#### TASK REQUIREMENTS
Copy out every line of the data exactly.

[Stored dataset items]

□ □ □ □ □

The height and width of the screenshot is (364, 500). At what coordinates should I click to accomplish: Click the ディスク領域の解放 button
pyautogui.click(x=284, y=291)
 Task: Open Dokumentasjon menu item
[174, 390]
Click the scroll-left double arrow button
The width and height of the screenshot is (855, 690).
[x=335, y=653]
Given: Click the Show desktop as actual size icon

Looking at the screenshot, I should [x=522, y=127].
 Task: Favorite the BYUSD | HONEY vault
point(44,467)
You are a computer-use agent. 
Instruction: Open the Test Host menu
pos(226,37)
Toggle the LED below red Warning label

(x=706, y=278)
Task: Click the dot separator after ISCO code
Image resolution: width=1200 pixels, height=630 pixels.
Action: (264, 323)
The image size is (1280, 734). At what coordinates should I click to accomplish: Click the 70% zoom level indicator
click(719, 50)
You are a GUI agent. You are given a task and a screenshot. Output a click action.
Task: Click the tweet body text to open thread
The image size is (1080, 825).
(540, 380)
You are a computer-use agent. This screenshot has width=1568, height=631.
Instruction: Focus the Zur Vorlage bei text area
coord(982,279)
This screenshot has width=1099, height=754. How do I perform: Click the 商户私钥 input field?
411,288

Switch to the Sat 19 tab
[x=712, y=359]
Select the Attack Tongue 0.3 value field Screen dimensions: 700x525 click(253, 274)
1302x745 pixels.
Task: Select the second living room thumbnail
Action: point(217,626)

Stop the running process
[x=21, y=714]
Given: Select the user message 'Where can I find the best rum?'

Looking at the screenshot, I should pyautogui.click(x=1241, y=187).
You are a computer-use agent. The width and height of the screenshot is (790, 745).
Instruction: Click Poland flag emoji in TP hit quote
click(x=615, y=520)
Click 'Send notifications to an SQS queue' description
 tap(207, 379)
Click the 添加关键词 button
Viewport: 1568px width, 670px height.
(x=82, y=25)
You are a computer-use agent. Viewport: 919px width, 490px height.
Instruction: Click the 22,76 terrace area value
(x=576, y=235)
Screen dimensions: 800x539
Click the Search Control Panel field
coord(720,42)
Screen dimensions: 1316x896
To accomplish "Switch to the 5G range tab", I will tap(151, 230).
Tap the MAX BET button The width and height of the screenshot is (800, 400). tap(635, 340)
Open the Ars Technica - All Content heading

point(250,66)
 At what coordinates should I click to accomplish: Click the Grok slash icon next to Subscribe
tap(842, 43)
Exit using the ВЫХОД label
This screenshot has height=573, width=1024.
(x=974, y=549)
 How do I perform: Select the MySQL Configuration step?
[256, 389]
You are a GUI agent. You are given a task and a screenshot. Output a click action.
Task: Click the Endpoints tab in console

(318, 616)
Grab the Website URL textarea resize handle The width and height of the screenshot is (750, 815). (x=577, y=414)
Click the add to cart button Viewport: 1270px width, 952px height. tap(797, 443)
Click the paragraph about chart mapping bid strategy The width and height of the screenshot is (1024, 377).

□ □ □ □ □

#### RESULT OF THE TASK
The height and width of the screenshot is (364, 500). At what coordinates should I click to accomplish: Click the ディスク領域の解放 button
pyautogui.click(x=284, y=291)
 Task: Open Dokumentasjon menu item
[174, 390]
Click the scroll-left double arrow button
The width and height of the screenshot is (855, 690).
[x=335, y=653]
Given: Click the Show desktop as actual size icon

Looking at the screenshot, I should [x=522, y=127].
 Task: Favorite the BYUSD | HONEY vault
point(44,467)
You are a computer-use agent. 
Instruction: Open the Test Host menu
pos(226,37)
Toggle the LED below red Warning label

(x=706, y=278)
Task: Click the dot separator after ISCO code
Image resolution: width=1200 pixels, height=630 pixels.
Action: (264, 323)
The image size is (1280, 734). At what coordinates should I click to accomplish: Click the 70% zoom level indicator
click(719, 50)
You are a GUI agent. You are given a task and a screenshot. Output a click action.
Task: Click the tweet body text to open thread
The image size is (1080, 825).
(540, 380)
You are a computer-use agent. This screenshot has width=1568, height=631.
Instruction: Focus the Zur Vorlage bei text area
coord(982,279)
This screenshot has width=1099, height=754. How do I perform: Click the 商户私钥 input field?
411,288

Switch to the Sat 19 tab
[x=712, y=359]
Select the Attack Tongue 0.3 value field Screen dimensions: 700x525 click(253, 274)
1302x745 pixels.
Task: Select the second living room thumbnail
Action: point(217,626)

Stop the running process
[x=21, y=714]
Given: Select the user message 'Where can I find the best rum?'

Looking at the screenshot, I should pyautogui.click(x=1241, y=187).
You are a computer-use agent. The width and height of the screenshot is (790, 745).
Instruction: Click Poland flag emoji in TP hit quote
click(x=615, y=520)
Click 'Send notifications to an SQS queue' description
 tap(207, 379)
Click the 添加关键词 button
Viewport: 1568px width, 670px height.
(x=82, y=25)
You are a computer-use agent. Viewport: 919px width, 490px height.
Instruction: Click the 22,76 terrace area value
(x=576, y=235)
Screen dimensions: 800x539
Click the Search Control Panel field
coord(720,42)
Screen dimensions: 1316x896
To accomplish "Switch to the 5G range tab", I will tap(151, 230).
Tap the MAX BET button The width and height of the screenshot is (800, 400). tap(635, 340)
Open the Ars Technica - All Content heading

point(250,66)
 At what coordinates should I click to accomplish: Click the Grok slash icon next to Subscribe
tap(842, 43)
Exit using the ВЫХОД label
This screenshot has height=573, width=1024.
(x=974, y=549)
 How do I perform: Select the MySQL Configuration step?
[256, 389]
You are a GUI agent. You are given a task and a screenshot. Output a click action.
Task: Click the Endpoints tab in console

(318, 616)
Grab the Website URL textarea resize handle The width and height of the screenshot is (750, 815). (x=577, y=414)
Click the add to cart button Viewport: 1270px width, 952px height. tap(797, 443)
Click the paragraph about chart mapping bid strategy The width and height of the screenshot is (1024, 377).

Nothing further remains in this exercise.